* _Written problem_
Can you quote, word for word, the part of the passage below on the polystyrene energy device that begins with the words containing "Made from recycled" and ends with "polystyrene waste management."?

Begin Passage provided

Made from recycled polystyrene waste, the invention aims to recycle wasted energy, offering a potential reduction in power usage and a solution to the global challenge of polystyrene waste management.

The innovation, developed in collaboration with Latvia’s Riga Technical University, addresses the environmental concerns surrounding polystyrene waste. 

With over 25 million tonnes of single-use polystyrene produced each year and only a fraction recycled, RMIT’s invention could significantly impact waste reduction efforts by repurposing the material for energy production.

RMIT has already filed a provisional patent for the device and is seeking industry partners to aid in commercial development. 

Lead researcher Dr Peter Sherrell, from RMIT’s School of Science, explained that the technology uses thin patches of layered polystyrene—each layer around one-tenth the thickness of human hair—to generate static electricity when exposed to airflow.

“We can produce this static electricity just from air blowing on the surface of our clever patches, then harvest that energy,” Dr Sherrell said. 

“There’s potential for energy from the turbulent exhaust of air conditioning units to be collected that could reduce the energy demand by up to 5% and, ultimately, lower the carbon footprint of the system.”

Testing has demonstrated the potential of the device, with voltages of up to 230 volts—similar to household mains voltage, albeit at lower power—generated from compression and separation processes. 

This energy-generating capability could also be applied in high-traffic areas like underground walkways, supplementing local energy supply without additional strain on the grid.

End Passage provided
Begin Supplied entries

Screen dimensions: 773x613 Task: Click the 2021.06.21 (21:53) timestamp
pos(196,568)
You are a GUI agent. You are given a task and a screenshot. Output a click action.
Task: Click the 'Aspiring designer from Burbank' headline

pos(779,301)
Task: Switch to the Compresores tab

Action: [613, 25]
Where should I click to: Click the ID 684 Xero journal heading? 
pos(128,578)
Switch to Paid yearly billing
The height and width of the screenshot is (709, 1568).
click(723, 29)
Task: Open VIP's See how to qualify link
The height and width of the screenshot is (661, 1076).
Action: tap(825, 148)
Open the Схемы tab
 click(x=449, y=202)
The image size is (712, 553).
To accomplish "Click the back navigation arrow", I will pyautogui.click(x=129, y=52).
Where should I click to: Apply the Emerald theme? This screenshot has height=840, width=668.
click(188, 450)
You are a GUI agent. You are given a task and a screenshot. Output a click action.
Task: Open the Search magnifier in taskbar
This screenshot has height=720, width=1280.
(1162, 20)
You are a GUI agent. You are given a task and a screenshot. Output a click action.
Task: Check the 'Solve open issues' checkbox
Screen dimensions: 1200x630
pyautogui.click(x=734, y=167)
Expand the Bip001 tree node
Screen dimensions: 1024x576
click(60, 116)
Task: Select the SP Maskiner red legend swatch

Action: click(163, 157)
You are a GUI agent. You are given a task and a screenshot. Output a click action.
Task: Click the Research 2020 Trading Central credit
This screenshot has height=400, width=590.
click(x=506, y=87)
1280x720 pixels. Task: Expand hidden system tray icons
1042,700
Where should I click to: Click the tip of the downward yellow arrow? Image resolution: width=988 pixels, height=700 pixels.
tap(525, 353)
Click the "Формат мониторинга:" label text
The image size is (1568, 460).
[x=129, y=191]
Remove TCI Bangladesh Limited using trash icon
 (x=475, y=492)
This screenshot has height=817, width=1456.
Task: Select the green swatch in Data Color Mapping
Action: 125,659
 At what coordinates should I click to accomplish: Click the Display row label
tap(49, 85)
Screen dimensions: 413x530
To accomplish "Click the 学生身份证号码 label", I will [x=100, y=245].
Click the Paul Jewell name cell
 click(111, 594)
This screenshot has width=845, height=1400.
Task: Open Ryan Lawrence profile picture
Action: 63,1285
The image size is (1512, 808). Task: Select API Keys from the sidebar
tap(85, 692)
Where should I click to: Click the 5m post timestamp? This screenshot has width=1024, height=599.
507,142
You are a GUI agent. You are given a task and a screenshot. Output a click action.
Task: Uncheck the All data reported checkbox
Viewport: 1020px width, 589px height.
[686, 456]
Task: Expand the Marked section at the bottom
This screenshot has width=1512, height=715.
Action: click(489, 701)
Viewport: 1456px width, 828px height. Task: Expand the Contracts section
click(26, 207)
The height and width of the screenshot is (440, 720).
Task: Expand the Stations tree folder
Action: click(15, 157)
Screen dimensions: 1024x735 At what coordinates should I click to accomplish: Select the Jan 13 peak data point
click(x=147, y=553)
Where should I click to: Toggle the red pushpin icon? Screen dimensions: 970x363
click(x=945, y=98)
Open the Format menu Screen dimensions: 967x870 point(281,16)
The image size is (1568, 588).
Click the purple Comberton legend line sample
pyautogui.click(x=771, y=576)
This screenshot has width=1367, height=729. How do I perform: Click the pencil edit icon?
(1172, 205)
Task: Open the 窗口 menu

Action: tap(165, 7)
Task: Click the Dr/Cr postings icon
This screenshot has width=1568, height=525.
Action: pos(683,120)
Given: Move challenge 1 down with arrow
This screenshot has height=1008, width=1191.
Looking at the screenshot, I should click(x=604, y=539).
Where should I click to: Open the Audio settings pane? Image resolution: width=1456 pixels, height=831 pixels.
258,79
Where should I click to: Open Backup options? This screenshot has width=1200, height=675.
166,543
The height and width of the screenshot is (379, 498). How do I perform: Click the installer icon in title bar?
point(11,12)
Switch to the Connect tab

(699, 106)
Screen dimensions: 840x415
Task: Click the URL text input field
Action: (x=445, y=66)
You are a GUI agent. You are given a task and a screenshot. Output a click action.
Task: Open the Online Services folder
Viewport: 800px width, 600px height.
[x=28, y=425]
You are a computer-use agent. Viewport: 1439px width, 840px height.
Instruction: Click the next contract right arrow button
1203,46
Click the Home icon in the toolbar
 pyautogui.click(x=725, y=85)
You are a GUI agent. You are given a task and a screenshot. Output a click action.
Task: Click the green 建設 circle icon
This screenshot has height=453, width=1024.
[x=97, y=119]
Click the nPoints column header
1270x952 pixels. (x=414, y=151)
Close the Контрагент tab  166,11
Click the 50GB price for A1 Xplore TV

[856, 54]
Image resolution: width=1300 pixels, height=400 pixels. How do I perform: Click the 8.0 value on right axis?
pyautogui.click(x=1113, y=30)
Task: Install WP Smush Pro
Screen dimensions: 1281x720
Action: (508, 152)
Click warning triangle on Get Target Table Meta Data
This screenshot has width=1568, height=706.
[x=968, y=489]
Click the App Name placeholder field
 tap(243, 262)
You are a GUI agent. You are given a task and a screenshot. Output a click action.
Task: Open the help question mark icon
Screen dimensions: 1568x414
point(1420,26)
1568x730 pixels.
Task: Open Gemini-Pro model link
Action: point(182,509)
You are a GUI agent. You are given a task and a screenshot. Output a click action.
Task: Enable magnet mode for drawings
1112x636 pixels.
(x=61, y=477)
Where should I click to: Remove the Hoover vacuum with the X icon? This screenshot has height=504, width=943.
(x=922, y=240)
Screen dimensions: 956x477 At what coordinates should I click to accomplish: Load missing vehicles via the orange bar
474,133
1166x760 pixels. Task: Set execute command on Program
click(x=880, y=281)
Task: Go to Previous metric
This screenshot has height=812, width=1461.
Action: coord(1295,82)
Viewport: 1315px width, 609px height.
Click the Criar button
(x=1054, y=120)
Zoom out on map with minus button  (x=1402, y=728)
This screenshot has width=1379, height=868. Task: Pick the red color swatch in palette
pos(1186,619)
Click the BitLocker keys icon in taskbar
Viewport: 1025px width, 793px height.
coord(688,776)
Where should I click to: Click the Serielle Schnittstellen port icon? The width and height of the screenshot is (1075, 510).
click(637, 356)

End Supplied entries

* _In response_
Made from recycled polystyrene waste, the invention aims to recycle wasted energy, offering a potential reduction in power usage and a solution to the global challenge of polystyrene waste management.